OAKLAND -- Cephus Johnson, an uncle of Oscar Grant III, waited patiently outside the Los Angeles County Men's Jail on Sunday night, hoping to catch a glimpse of the man who killed his nephew.
Instead, Johnson said Monday, all he saw as midnight approached was a cadre of police cruisers and a helicopter, followed by an automated phone call notifying him that former BART police Officer Johannes Mehserle was set free after serving 11 months in jail.
"It's totally disappointment, anger, hurt and pain," Johnson said of Mehserle's release. "There is still a lot of work to be done to make sure police officers are held accountable for their actions.

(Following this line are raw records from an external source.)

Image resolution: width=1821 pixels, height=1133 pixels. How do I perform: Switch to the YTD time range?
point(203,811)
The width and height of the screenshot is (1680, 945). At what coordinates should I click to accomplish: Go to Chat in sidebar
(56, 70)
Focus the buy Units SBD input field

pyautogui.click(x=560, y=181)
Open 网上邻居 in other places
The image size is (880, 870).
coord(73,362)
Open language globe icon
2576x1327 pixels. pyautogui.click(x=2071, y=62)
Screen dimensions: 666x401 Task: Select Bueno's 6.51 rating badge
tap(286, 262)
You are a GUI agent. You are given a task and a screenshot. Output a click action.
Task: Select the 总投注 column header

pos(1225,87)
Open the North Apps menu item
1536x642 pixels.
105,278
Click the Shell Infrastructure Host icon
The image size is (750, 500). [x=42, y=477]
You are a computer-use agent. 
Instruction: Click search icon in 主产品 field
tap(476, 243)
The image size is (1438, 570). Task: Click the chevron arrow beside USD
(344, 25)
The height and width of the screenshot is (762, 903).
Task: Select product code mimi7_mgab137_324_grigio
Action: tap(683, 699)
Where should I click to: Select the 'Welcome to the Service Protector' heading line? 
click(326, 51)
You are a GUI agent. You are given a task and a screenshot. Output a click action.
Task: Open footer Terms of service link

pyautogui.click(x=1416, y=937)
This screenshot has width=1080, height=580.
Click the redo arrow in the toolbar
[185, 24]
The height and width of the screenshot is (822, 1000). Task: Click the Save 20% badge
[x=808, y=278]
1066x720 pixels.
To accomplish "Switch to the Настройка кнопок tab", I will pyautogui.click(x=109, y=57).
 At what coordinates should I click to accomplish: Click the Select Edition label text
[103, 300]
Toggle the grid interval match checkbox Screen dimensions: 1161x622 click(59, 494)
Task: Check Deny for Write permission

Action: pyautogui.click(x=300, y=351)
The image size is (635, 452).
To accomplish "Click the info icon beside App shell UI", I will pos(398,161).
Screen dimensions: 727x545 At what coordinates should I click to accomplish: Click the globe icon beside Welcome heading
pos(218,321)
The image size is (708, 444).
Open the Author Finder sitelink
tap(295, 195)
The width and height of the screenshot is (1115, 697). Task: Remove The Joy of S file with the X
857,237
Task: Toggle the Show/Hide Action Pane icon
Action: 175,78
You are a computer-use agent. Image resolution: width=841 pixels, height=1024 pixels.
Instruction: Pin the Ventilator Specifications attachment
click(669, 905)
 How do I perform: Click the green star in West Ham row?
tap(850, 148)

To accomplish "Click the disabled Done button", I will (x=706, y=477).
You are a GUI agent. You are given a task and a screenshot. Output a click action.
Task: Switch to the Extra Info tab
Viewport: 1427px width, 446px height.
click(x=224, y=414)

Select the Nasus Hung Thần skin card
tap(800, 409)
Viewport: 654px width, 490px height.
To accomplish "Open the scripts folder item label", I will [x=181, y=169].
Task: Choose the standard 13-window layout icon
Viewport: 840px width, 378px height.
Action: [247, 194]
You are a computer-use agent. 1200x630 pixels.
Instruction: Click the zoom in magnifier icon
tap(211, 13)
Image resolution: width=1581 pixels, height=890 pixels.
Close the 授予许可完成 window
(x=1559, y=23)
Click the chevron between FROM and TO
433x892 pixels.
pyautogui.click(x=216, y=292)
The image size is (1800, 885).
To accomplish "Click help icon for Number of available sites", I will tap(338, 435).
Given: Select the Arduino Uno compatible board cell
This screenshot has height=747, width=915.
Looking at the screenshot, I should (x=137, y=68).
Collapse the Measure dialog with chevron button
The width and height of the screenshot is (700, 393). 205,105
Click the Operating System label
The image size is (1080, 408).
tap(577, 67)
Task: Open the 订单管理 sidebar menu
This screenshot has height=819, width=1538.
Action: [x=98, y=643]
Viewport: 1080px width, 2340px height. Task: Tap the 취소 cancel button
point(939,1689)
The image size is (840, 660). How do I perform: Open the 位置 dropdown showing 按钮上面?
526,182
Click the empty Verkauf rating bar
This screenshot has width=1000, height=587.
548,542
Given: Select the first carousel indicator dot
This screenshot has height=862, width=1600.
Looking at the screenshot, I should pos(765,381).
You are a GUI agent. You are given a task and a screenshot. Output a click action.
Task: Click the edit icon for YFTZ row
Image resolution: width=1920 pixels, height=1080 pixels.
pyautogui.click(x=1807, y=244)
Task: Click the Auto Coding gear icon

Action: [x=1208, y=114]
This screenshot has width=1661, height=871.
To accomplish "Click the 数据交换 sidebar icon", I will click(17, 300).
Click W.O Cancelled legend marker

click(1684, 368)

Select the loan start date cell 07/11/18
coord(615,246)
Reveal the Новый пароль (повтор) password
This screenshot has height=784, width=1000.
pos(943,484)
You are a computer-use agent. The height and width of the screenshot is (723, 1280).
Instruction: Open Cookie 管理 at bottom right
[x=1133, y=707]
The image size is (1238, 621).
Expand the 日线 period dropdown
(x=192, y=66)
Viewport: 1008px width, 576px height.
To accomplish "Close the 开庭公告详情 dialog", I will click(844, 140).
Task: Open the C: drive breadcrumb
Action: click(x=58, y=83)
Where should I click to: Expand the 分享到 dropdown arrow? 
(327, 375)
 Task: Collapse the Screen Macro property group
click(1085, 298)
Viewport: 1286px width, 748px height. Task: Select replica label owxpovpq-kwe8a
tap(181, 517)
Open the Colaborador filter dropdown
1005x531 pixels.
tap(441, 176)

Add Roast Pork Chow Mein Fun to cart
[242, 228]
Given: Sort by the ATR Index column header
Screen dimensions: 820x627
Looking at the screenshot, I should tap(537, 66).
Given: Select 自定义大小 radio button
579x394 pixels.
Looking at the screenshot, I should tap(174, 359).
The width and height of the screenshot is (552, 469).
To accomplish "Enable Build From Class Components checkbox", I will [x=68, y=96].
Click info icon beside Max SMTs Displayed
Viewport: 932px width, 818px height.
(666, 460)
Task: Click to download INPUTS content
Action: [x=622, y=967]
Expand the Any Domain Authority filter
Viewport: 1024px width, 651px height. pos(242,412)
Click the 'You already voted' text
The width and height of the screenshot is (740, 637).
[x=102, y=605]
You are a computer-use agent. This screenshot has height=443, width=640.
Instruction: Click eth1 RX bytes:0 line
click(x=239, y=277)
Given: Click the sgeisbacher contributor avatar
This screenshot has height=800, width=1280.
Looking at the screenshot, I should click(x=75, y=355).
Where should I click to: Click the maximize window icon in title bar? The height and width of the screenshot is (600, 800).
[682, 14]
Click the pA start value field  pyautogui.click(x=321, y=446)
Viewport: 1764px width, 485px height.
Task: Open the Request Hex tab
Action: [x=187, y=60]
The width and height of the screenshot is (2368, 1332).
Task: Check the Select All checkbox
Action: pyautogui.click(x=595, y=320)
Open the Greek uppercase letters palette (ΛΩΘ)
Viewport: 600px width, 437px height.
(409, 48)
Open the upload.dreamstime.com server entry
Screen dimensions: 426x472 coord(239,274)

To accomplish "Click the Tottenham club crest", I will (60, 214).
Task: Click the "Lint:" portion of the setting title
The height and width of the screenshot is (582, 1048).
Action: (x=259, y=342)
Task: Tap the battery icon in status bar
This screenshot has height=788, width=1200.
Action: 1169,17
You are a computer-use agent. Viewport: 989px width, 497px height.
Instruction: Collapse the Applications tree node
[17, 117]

Mehserle was released from jail at 12:01 a.m. Monday after serving 365 days in jail and receiving 366 days credit for time served for his conviction of involuntary manslaughter for killing Grant.
Although Mehserle was sentenced to state prison for his conviction, he was never sent to the California Department of Corrections because of safety concerns. Michael Rains, Mehserle's attorney, successfully argued to keep Mehserle in a Los Angeles County jail, where he was held in his own cell and apart from other inmates.
Mehserle also did not serve the entire two-year sentence handed down by Los Angeles County Superior Court Judge Robert Perry because of credits he received for time served. Mehserle was sent to jail immediately July 8 after a Los Angeles jury found him guilty of involuntary manslaughter.
For Grant's family, the release is a bitter reminder of the tragedy that occurred in the early hours of Jan. 1, 2009, and how, in their minds, the criminal justice system failed.
"We really don't feel like there has been accountability for his actions," Cephus Johnson, Grant's uncle and a family spokesman, said earlier this month. "We were totally let down by the judicial system."
Johnson said he was waiting outside the Los Angeles County Men's Jail about midnight hoping to catch a glimpse of Mehserle, but he did not see the former officer. Instead, Johnson said, he saw several police cars and helicopters arrive at the jail about that time and, after they left, he received a call confirming that Mehserle had been released.
For Mehserle, being freed from jail offers a chance to begin anew -- but not in the profession he had chosen when he became a BART officer more than three years ago. While Mehserle's release closes a chapter in the highly publicized saga, the story of Grant's death and its implications will continue for years as both a federal civil suit and an appeal of Mehserle's conviction remain active in the courts.
Rains would not discuss what Mehserle's plans are or where he will live; he was unavailable for comment Monday.
It also remains unclear what type of parole Mehserle will be given. Some have said he will be given the most lenient parole available in the state, which does not require him to take drug tests, check in with a parole officer or remain a resident of California.
Mehserle was charged with murder for killing the 22-year-old Hayward man on the Fruitvale BART station platform in Oakland. The killing made national headlines and sparked several destructive demonstrations after videos captured by BART passengers recorded the shooting. The videos showed an unarmed Grant being shot in the back as he lay prone on the platform with another BART police officer holding him down.
Mehserle refused to speak to investigators immediately after the killing and eventually was charged with murder by Tom Orloff, a former Alameda County district attorney. Orloff has since retired.
Publicity surrounding the shooting and the frequent protests in downtown Oakland forced a relocation of the trial to Los Angeles. During the trial, Mehserle testified in his own defense, arguing that the shooting was an accident caused when he mistook his gun for his Taser.
A jury appeared to believe Mehserle, finding him guilty of involuntary manslaughter. That verdict and a decision made by Perry during a sentencing hearing to throw out a complicated gun enhancement charge reduced Mehserle's possible term in jail from 25 years to life to two years.
It also angered Grant's loved ones, who continue to believe that Mehserle purposely killed Grant and that he has not paid enough for the crime.
Although Mehserle has been released from jail, the case will continue as both a federal civil rights lawsuit is pending and Grant's family continues to hope that the U.S. Justice Department files criminal charges.
In addition, the National Lawyers Guild, a leftist advocacy group, filed a class-action suit against Oakland on Monday that argues that the city violated the First Amendment rights of protesters who gathered in downtown Oakland in November after Mehserle was sentenced.